Одетта узнает возлюбленного по цветущей ветке майорана, которую он держит в руке. Они ласкают друг друга на глазах у графа, охраняемые феей и, наконец, превращены ею в чудесное растение майорана, цветы и листья которого сплетаются в нежном объятии.
«Это наивно, но не просто»,- удачно определил новеллу один из критиков. В самом деле, написанная в духе старинных «волшебных сказок», «Фея любви» обладает своеобразием манеры и стиля. Поставив в центре произведения идею всепобеждающей любви, молодой автор сумел создать сказку для взрослых, обдуманный художественный примитив, по-своему изящный и обаятельный. Нотки доброты и прекраснодушия, скромно звучащие в «Фее любви», разрастаются в «Сестре бедных» до программы подлинного человеколюбия.

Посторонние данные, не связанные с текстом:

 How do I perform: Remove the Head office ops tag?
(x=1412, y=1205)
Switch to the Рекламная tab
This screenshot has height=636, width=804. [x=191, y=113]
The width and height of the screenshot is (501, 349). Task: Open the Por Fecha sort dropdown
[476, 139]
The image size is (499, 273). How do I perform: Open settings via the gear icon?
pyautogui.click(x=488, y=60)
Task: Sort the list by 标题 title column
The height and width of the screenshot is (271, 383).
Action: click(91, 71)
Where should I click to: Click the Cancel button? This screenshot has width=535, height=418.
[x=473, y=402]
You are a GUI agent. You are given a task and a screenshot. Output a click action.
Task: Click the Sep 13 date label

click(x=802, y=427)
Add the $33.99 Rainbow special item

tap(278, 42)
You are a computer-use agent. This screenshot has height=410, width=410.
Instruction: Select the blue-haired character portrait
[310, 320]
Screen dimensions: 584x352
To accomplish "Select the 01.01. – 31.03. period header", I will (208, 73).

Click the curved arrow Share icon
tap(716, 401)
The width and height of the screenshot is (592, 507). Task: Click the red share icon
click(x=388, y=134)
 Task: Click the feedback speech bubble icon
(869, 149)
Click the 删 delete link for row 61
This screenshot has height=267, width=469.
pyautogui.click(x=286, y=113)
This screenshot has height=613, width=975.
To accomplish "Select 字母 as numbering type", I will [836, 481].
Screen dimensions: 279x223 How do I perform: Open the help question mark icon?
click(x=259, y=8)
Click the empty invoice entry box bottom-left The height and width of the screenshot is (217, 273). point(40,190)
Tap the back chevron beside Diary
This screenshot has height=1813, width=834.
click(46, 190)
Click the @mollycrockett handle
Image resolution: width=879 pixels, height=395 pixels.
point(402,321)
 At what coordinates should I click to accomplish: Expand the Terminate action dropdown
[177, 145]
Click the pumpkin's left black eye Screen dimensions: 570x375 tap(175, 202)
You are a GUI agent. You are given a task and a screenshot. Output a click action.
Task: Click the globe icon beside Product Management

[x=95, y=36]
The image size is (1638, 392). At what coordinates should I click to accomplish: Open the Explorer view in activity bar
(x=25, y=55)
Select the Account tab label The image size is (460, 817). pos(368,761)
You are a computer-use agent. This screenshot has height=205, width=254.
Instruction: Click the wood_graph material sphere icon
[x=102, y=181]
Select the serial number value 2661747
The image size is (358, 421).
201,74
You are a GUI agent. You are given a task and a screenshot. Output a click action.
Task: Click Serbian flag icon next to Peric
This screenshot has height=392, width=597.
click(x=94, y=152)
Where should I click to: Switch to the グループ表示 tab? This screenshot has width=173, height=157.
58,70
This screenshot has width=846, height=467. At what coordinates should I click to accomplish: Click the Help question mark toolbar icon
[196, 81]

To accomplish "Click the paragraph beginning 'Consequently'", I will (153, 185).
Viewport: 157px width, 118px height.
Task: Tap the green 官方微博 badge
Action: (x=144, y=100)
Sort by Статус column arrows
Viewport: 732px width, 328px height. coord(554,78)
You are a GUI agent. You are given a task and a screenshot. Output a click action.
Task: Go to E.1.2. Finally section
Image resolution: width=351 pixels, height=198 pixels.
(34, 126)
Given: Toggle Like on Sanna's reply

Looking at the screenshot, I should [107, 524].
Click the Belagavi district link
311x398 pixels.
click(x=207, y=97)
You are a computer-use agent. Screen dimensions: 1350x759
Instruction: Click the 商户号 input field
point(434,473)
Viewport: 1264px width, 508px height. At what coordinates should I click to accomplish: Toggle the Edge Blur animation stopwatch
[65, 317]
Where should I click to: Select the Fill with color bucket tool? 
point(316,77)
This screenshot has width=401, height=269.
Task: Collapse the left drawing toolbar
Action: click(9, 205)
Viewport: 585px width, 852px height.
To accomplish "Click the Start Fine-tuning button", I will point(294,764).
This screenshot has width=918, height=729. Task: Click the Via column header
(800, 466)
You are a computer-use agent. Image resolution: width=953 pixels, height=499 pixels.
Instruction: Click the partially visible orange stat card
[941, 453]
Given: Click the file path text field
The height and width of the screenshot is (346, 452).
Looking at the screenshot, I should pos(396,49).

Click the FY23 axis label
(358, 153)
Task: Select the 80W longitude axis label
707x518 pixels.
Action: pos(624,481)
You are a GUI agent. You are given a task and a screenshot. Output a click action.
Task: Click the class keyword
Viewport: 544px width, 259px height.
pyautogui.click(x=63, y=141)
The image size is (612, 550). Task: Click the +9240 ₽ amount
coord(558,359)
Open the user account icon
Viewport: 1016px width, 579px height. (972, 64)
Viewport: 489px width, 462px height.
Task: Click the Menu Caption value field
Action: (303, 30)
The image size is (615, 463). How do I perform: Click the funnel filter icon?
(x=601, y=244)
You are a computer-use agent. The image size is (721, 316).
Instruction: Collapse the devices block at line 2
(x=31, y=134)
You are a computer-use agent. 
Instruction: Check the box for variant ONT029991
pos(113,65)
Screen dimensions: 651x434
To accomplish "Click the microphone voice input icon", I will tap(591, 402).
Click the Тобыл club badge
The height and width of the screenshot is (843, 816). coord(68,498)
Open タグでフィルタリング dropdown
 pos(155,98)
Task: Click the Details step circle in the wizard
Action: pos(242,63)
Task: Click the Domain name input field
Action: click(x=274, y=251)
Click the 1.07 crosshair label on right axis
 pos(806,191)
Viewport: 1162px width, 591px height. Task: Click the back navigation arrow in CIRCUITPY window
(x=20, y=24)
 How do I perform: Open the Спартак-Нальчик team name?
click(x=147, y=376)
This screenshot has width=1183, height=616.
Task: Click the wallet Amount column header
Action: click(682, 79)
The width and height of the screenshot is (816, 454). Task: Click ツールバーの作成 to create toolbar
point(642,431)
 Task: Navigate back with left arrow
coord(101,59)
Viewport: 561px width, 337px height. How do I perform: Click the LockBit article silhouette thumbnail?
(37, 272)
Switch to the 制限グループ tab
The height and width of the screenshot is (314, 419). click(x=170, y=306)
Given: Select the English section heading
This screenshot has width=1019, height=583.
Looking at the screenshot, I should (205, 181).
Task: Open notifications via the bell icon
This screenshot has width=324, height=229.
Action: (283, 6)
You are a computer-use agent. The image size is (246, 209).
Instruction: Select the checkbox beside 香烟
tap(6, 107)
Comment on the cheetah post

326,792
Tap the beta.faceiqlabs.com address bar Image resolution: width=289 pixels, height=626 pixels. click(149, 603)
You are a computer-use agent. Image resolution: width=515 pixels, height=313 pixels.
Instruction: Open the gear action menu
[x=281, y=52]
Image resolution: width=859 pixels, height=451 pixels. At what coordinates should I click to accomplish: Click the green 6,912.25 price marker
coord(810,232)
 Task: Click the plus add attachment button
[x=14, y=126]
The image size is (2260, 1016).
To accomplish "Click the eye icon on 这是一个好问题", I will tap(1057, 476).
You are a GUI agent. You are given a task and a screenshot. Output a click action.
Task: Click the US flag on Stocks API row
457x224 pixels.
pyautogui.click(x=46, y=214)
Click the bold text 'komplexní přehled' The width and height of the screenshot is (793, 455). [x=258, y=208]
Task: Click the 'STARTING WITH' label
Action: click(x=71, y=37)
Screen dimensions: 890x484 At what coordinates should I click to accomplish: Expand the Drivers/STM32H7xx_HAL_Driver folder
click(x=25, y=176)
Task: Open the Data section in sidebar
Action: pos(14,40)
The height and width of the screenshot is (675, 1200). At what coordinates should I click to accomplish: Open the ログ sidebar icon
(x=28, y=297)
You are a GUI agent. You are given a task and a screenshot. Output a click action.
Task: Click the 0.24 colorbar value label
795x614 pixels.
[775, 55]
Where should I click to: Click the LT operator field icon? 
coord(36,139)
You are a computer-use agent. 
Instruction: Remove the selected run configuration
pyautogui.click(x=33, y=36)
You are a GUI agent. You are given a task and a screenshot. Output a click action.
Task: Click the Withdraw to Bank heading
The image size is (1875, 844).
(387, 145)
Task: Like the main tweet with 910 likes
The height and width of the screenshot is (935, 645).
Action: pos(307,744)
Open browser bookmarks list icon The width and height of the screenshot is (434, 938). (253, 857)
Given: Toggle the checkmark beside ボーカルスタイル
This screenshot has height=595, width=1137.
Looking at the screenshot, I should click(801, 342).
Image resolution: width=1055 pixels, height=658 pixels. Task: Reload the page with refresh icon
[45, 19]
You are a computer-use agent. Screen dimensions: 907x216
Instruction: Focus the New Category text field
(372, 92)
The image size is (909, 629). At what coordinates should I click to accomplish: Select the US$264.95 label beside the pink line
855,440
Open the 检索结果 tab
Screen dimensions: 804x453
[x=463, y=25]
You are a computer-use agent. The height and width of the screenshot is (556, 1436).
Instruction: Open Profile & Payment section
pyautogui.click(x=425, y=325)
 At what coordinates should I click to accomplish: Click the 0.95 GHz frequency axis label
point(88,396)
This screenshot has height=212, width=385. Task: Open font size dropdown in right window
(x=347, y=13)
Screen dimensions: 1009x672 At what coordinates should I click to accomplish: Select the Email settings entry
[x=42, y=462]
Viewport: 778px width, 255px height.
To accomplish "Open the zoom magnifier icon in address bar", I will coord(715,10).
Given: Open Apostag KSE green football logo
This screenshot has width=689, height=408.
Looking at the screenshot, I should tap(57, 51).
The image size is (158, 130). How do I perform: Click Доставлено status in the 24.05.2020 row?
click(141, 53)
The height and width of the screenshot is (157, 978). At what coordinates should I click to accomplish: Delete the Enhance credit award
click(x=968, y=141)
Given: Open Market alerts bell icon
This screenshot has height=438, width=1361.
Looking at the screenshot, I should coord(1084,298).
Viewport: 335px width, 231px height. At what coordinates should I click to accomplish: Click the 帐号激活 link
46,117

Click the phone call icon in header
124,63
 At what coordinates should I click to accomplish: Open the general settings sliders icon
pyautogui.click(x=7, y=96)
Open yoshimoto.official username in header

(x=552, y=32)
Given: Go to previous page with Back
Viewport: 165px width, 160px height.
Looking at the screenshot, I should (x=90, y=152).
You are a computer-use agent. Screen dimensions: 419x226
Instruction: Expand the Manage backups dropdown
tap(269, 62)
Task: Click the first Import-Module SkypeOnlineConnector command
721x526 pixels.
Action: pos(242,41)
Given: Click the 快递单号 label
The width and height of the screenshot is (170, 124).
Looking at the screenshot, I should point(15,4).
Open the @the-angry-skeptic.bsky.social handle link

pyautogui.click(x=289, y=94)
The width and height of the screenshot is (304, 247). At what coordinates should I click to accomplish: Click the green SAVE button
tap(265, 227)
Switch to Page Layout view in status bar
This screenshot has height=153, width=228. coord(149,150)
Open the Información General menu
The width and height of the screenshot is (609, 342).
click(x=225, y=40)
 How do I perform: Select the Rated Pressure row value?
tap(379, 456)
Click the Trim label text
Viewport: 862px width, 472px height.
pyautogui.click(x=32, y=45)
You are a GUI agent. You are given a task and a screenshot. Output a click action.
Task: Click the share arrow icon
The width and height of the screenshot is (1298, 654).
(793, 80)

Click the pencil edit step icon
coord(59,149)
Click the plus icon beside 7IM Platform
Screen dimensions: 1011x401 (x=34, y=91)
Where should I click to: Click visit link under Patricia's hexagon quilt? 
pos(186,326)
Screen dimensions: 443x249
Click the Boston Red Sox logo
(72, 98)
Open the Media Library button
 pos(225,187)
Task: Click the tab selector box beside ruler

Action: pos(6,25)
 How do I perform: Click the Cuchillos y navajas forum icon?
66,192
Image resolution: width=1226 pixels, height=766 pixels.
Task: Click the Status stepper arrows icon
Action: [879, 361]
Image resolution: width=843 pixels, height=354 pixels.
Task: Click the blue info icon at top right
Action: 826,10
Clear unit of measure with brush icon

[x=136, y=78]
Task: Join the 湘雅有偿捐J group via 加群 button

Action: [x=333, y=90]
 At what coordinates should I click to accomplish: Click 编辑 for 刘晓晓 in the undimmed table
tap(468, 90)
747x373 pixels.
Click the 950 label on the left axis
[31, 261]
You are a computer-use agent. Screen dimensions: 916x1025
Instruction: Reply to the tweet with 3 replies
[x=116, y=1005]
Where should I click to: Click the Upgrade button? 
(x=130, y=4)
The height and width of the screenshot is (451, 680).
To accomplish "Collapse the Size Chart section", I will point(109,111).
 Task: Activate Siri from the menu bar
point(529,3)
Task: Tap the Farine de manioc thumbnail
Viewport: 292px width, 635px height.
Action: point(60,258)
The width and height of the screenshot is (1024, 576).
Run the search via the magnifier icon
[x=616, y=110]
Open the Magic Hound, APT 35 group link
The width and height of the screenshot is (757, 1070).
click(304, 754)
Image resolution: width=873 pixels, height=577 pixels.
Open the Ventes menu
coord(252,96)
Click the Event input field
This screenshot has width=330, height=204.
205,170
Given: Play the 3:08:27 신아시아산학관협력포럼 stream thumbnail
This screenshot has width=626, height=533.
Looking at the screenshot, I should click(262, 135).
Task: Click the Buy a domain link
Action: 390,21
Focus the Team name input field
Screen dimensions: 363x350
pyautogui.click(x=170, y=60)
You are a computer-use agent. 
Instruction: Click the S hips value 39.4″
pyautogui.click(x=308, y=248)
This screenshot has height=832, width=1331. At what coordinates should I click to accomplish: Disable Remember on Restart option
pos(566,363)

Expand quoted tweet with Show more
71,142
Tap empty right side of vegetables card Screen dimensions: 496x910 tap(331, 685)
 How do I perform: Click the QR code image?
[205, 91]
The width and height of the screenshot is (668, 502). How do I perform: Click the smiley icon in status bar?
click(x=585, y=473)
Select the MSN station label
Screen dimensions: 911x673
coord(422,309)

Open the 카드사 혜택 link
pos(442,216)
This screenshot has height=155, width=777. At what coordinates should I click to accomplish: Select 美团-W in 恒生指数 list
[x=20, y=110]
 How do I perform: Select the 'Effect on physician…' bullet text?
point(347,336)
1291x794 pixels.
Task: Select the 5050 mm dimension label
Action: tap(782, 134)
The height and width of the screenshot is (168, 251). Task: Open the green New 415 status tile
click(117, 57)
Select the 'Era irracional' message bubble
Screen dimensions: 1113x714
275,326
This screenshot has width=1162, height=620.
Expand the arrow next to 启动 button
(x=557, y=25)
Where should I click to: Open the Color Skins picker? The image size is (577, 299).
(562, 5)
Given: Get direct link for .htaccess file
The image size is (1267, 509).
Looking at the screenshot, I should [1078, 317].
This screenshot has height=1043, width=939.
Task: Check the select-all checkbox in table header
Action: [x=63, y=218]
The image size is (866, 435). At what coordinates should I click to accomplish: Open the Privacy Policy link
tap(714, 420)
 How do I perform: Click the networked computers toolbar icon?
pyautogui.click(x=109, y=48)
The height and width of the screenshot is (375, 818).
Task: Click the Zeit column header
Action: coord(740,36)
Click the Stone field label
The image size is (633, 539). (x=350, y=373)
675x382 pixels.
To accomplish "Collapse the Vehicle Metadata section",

Легенда о волшебном неиссякаемом кошельке, с помощью которого бедная девочка, сама познавшая горечь нищеты, одаряет всех нуждающихся, дана здесь в духе рождественских рассказов для детей о «чудесах милосердия». Соответственно этому, тон изложения — наивно-дидактический. Однако и в этом жанре молодой новеллист проявил способность к грациозной выдумке и сказочным эффектам. Из крошечного мешочка Сестры Бедных чудесно выходили большие платья, широкие теплые куртки и крепкие башмаки.
Автор объясняет это тем, что «они были искусно сложены, подобно лепесткам мака, еще не развернувшегося в чашечку; да и были они ничуть не крупнее маковых бутонов. Но когда Сестра Бедных вынимала их и легонько встряхивала, сверток ткани начинал разворачиваться, вытягивался и превращался в одежду, — это уже не было ангельское одеяние, но платье можно было надеть на самые широкие плечи». «Что касается башмаков, то я до сих пор в точности не знаю, в каком виде они появлялись из мешочка,- пишет Золя.- Правда, я слышал, будто каждая пара помещалась в оболочке боба, которая лопалась, падая на землю».
Мотивы милосердия уже в морально-аллегорическом плане отражены в новелле второго сборника — «Легенда о маленькой голубой мантии любви». Здесь находим отзвуки наполняющих раннюю переписку Золя мыслей о внутренней опустошенности современной молодежи, о бессилии талантов, отравленных скепсисом и развратом, и мишлеанскую веру во всеочи-щающую, животворящую силу любви.
Своеобразна новелла, открывающая том «Сказок Нинон». В «Симплисе» Золя, используя старинные сказочные мотивы о русалке, умирающей от поцелуя человека, и незабудке немецких легенд, вместе с тем уже пытается создать жанр философской сказки-сатиры, который найдет полное и развернутое выражение в «Приключениях большого Сидуана и маленького Медерика». История любви героя к прекрасной ундине «Водяной цветок» позволяет автору написать поэтическую историю о «душе леса» с прелестными описаниями одухотворенной природы, напоминающими лучшие страницы «Писем моей мельницы» Альфонса Доде и, конечно, навеянными собственными воспоминаниями Эмиля о Провансе:
«Роща, в которую влюбился Симплис, была огромным и тенистым зеленым гнездом. Вокруг, куда ни глянь, листья и листья, да непроходимые заросли бука, прорезанные величественными широкими аллеями; опьяненный росою, буйно разросся повсюду мох… И всюду трава, зеленая, сочная; она не только покрывала землю, но ею поросли даже сучья деревьев.
Листья нежно шелестели на ветках, а незабудки и полевые маргаритки, верно, по ошибке, расцвели прямо на упавших стволах.
Конечно, у юного Золя нечего искать философской глубины великого французского гуманиста XVI ст.- Рабле, разящего остроумия Вольтера, фантастического богатства и критической полноты Свифта. У него беднее выдумка, риторичнее и примитивнее мораль, несравненно слабее и мельче критика. Но аналогия жанра не вызывает сомнений.